Saved data entries
=== Section Start ===
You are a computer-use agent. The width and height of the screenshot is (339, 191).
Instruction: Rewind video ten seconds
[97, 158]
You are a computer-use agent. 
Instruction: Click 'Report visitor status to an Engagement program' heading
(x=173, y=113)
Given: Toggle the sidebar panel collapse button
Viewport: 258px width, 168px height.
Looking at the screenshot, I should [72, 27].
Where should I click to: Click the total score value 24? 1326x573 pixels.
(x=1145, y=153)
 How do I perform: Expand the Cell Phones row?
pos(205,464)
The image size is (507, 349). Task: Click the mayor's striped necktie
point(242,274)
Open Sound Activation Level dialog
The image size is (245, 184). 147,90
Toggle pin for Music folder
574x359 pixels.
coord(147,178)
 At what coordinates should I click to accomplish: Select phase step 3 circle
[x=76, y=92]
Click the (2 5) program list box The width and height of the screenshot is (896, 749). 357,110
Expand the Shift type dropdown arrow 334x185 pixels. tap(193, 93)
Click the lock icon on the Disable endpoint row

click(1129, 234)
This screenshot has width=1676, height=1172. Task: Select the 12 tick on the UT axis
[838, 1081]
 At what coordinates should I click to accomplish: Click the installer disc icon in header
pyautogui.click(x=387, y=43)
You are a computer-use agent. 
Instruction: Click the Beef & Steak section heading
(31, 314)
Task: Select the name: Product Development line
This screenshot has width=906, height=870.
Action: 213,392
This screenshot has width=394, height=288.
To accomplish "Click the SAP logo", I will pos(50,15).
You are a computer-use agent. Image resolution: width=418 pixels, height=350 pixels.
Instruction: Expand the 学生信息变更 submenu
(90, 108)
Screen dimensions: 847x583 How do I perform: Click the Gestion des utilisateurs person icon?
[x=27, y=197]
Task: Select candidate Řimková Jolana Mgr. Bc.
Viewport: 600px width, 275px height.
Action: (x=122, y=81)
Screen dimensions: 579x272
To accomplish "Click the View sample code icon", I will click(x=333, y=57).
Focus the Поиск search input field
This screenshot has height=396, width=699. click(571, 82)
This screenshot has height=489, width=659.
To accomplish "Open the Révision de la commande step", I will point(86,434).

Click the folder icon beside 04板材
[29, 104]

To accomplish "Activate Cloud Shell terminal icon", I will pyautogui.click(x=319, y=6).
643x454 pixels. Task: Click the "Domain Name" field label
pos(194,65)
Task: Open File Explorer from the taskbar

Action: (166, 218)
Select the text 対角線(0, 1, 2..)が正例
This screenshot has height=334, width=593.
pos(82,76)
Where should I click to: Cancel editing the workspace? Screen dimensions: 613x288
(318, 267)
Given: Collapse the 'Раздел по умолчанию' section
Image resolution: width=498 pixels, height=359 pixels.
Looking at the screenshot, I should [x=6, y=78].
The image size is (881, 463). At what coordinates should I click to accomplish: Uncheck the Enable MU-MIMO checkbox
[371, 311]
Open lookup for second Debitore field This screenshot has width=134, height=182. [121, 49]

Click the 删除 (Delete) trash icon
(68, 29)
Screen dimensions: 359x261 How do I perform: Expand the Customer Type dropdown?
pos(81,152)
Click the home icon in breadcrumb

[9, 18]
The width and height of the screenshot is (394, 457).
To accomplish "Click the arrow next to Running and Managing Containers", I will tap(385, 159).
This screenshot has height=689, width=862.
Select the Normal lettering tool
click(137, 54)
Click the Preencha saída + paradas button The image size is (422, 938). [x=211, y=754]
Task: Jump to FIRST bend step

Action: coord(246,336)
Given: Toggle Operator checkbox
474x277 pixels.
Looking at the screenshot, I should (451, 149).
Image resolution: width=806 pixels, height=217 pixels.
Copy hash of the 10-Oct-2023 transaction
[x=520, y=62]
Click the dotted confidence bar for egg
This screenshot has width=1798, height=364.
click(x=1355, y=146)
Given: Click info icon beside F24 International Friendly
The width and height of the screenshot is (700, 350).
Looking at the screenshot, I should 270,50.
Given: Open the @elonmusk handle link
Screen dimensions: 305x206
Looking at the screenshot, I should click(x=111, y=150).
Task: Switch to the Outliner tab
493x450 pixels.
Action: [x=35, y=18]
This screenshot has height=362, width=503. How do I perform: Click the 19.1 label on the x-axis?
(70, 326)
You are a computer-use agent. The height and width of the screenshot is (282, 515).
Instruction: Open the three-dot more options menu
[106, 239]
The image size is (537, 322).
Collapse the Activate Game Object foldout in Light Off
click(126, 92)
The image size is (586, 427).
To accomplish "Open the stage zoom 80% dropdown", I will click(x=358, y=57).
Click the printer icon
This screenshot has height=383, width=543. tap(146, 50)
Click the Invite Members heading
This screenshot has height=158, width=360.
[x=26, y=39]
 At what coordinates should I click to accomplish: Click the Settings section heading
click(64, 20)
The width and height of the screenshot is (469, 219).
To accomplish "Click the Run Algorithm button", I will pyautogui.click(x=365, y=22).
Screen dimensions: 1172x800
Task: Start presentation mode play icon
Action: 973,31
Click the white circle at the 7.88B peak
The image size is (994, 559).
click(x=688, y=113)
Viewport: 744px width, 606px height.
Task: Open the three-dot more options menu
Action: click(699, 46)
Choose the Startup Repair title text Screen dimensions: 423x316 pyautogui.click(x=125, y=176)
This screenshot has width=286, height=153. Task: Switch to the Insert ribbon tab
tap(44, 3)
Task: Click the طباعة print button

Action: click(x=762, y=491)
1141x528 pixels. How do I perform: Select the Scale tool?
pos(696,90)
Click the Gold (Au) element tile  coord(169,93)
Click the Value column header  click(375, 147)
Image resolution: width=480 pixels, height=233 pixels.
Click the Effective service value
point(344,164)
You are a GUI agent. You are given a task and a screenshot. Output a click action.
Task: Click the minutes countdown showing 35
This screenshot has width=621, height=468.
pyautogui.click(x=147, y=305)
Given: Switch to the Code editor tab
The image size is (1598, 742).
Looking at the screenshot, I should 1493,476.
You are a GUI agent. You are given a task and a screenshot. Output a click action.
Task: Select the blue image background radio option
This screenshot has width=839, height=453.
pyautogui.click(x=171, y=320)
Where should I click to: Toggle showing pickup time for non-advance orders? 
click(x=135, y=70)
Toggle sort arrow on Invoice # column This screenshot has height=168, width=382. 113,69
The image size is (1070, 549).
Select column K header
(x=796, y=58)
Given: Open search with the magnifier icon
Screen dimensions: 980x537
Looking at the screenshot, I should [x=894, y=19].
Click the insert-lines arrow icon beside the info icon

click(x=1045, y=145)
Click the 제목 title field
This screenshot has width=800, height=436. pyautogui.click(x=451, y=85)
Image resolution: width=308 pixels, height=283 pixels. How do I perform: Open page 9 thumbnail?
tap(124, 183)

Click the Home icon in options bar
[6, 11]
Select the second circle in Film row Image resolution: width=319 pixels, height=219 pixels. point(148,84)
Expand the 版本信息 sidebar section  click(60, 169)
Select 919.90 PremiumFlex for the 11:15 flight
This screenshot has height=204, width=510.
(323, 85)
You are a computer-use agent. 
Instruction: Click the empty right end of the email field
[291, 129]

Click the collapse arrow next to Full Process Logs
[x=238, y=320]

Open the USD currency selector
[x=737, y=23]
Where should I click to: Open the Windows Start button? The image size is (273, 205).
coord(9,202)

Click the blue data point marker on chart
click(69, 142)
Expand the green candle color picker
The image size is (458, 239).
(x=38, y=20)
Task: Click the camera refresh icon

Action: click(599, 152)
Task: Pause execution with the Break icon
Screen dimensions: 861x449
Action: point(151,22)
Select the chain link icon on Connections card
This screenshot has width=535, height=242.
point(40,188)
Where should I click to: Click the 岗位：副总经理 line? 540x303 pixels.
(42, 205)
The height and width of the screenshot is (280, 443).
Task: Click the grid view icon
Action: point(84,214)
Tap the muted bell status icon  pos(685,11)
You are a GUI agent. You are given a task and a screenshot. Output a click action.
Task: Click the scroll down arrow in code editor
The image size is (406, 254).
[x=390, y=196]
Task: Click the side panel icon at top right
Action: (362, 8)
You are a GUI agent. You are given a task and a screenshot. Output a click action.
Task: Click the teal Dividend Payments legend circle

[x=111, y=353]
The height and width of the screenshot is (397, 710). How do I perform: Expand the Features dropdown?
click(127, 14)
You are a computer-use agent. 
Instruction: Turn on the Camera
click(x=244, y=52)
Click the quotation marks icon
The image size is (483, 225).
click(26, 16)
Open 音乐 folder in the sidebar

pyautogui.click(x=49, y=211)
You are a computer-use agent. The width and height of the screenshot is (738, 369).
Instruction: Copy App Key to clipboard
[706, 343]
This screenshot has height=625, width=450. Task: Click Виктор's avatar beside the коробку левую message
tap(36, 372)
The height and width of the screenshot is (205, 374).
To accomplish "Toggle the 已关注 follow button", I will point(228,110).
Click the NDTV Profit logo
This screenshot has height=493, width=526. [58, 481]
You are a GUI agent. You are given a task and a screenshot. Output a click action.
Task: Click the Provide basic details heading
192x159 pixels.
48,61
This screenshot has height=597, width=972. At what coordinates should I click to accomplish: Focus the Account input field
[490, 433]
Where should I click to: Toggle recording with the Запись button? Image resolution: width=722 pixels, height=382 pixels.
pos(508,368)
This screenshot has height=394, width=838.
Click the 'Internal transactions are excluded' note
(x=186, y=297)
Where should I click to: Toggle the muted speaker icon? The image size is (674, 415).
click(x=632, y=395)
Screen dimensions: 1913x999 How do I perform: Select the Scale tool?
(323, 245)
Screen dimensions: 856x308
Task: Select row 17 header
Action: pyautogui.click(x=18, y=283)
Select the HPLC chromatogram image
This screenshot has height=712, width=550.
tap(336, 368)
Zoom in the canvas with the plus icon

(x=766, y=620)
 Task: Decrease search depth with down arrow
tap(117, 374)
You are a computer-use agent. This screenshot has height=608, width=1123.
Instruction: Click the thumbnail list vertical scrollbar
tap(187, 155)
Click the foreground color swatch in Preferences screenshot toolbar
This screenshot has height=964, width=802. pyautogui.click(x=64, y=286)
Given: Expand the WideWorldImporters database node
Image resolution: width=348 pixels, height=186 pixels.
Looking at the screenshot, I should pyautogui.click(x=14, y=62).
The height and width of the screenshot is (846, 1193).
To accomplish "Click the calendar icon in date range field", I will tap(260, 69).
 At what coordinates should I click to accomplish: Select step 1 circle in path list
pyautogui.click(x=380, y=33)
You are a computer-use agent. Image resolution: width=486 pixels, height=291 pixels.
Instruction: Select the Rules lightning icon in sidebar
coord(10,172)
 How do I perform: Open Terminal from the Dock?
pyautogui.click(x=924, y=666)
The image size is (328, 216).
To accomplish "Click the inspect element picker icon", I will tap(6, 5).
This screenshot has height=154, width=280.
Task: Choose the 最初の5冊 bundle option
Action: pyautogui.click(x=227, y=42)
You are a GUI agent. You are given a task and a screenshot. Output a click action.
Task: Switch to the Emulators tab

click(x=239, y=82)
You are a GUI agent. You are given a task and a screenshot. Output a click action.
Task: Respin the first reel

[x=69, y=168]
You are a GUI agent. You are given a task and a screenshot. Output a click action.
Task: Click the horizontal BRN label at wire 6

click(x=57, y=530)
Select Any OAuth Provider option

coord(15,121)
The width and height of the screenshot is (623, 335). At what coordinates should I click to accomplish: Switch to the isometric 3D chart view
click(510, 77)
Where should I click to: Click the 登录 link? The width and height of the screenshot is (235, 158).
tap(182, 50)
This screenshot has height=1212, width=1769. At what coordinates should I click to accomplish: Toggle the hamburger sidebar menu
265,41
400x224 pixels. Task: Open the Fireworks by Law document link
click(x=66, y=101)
=== Section End ===
**WHAT TO WORK ON**
Wherever a line above contains the string "editor", count it; then give the total alone.

**EXERCISE ANSWER**
2